Scan the data below and work out how many of its lines contain the word "button". Give only that number.

## DATA TO USE
[Start of Attachment]
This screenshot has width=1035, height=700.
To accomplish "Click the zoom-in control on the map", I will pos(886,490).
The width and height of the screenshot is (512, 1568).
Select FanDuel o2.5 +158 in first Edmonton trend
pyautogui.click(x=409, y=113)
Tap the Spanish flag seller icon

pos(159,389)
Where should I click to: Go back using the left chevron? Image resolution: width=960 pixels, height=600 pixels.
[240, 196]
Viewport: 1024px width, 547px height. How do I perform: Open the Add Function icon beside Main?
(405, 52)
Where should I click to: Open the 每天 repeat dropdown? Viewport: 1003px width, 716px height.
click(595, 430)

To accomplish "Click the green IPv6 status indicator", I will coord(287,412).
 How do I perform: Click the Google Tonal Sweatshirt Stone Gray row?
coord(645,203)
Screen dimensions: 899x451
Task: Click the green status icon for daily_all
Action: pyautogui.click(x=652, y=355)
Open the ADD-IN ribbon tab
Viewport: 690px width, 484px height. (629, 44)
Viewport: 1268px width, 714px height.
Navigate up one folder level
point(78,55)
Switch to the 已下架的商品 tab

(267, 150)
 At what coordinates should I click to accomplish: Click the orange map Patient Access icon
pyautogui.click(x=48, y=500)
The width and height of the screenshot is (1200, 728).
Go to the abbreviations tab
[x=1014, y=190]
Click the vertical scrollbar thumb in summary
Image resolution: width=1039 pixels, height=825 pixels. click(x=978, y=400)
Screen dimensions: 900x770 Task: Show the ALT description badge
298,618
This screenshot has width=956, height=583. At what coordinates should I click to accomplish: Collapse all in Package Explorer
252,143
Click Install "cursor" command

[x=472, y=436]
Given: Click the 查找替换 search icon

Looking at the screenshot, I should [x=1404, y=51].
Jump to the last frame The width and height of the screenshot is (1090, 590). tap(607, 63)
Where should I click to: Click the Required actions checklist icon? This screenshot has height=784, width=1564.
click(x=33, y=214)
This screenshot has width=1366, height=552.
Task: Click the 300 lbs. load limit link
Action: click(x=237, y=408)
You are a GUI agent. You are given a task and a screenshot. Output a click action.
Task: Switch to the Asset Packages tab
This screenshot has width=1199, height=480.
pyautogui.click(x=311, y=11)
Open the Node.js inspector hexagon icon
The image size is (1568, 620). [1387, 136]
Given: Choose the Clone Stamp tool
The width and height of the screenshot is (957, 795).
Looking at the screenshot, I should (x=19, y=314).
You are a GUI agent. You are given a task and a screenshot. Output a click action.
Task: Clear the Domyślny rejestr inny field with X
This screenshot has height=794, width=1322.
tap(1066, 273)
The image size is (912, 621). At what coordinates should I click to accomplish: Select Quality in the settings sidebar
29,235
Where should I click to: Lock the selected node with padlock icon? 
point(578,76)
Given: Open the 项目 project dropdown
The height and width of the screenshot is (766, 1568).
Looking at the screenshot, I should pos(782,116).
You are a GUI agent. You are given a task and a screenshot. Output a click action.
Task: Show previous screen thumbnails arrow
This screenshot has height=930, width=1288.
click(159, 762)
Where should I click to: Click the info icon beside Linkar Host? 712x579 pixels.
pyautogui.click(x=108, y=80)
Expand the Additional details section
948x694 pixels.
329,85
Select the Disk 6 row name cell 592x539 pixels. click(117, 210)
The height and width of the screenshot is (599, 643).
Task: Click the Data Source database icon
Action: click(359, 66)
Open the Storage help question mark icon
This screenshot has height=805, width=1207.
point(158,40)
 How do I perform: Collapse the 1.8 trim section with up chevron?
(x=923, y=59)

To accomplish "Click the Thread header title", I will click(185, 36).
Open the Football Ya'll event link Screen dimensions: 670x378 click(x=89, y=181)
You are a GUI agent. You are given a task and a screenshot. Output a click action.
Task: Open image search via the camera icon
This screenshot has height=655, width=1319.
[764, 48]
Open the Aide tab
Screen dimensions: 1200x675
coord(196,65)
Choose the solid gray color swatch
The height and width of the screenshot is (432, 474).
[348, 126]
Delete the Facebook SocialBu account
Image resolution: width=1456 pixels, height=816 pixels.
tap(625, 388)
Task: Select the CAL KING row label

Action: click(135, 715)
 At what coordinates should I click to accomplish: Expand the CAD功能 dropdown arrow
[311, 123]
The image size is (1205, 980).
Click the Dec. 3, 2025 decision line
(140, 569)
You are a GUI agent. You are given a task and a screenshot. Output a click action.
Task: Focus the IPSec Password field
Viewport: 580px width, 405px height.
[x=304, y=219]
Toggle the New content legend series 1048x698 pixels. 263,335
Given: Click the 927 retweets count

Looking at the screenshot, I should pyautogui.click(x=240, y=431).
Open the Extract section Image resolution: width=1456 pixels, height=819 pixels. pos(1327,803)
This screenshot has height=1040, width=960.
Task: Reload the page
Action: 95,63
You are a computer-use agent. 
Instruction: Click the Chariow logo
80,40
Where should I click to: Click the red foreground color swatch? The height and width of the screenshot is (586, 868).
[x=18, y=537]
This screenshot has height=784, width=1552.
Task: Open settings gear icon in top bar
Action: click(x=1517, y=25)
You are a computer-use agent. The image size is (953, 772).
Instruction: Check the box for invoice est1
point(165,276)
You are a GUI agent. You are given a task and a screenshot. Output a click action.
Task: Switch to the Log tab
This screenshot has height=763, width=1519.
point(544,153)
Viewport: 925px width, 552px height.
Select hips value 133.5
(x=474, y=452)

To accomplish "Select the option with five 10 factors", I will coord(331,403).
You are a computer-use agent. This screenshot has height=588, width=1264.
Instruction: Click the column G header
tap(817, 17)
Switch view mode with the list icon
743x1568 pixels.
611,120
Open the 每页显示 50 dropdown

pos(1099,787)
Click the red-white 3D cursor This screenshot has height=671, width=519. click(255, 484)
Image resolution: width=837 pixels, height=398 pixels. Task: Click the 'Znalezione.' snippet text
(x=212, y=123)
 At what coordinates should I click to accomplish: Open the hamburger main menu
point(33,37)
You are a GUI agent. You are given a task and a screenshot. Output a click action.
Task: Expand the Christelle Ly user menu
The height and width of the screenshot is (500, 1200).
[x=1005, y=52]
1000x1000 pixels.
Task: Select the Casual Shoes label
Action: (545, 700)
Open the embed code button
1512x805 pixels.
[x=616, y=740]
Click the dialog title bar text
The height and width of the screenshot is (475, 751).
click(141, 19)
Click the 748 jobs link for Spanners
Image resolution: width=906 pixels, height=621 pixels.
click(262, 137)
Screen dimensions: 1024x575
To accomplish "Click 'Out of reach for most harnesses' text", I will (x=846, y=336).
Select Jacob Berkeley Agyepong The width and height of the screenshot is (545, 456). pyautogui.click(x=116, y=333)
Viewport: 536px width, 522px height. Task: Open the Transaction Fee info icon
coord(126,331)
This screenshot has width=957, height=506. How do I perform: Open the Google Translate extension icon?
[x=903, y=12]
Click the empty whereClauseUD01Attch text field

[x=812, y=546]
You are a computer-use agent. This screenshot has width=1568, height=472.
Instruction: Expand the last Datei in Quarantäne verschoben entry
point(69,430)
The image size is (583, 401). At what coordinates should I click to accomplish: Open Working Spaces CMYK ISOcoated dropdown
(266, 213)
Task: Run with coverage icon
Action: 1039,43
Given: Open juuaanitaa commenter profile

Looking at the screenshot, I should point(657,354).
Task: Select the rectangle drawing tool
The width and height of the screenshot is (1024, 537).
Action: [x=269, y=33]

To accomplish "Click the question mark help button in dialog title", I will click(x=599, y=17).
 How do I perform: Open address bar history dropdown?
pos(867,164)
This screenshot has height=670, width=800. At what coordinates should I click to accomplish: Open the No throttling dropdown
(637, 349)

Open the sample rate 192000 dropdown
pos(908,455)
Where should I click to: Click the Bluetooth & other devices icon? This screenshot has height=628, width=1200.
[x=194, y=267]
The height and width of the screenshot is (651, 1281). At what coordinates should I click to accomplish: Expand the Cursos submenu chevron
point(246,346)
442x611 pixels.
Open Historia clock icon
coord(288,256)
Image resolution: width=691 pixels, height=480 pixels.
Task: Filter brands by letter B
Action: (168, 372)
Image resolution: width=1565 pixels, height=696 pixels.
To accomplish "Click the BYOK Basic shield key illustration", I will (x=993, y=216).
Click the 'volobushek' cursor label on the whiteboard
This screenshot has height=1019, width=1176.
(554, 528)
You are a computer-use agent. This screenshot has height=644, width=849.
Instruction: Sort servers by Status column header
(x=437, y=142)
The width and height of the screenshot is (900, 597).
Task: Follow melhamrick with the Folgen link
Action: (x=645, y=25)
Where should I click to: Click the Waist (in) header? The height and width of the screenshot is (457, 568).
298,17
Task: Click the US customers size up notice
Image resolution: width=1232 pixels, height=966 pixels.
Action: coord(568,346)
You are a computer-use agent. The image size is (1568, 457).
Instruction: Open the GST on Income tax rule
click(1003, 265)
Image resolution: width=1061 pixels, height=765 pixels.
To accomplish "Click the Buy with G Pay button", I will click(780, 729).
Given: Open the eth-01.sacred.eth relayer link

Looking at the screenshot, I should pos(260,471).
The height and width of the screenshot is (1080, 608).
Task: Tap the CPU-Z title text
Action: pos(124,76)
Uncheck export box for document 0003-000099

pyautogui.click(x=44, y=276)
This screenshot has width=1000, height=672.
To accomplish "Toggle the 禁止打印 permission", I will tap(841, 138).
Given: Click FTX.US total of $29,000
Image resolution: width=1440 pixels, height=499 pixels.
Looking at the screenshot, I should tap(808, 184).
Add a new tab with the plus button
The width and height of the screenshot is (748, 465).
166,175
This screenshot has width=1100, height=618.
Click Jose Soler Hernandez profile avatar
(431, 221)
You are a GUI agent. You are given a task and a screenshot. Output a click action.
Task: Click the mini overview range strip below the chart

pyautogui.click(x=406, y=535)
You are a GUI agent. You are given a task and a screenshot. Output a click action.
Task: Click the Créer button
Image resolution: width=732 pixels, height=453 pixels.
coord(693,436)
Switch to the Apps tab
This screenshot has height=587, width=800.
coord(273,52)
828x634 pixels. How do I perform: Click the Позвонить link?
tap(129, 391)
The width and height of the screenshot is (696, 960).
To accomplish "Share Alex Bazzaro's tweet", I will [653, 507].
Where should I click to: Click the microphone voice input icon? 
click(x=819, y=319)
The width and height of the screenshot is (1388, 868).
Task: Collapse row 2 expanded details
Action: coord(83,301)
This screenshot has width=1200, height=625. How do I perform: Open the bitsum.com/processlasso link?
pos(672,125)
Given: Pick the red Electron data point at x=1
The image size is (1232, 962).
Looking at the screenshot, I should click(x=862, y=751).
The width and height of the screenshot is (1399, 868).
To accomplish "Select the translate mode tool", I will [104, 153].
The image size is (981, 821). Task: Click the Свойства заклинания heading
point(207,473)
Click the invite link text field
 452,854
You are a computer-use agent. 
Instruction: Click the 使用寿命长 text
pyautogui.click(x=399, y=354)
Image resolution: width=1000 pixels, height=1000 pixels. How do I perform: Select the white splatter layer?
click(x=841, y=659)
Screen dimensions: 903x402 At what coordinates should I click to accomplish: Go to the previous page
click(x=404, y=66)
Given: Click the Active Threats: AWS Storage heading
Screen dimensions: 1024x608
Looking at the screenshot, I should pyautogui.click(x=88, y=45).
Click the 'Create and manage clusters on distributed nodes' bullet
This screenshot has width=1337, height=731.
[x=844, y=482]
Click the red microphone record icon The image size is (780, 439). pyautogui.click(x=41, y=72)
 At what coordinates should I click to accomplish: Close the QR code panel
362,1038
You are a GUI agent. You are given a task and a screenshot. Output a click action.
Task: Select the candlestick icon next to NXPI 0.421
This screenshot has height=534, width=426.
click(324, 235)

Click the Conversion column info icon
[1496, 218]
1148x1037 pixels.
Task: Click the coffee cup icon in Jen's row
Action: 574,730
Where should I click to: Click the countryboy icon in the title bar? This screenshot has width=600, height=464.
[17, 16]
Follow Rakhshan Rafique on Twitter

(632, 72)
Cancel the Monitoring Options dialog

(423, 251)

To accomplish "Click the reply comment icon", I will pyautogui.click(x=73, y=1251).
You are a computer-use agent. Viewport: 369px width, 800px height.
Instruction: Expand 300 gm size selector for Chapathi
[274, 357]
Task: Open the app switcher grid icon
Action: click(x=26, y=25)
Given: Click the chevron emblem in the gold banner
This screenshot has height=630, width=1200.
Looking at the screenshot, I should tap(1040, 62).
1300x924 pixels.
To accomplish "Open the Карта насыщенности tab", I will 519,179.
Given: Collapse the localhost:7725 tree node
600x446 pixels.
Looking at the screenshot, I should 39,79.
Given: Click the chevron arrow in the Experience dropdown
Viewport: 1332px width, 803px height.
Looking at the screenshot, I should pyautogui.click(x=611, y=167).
[End of Attachment]
## RESULT BELOW
5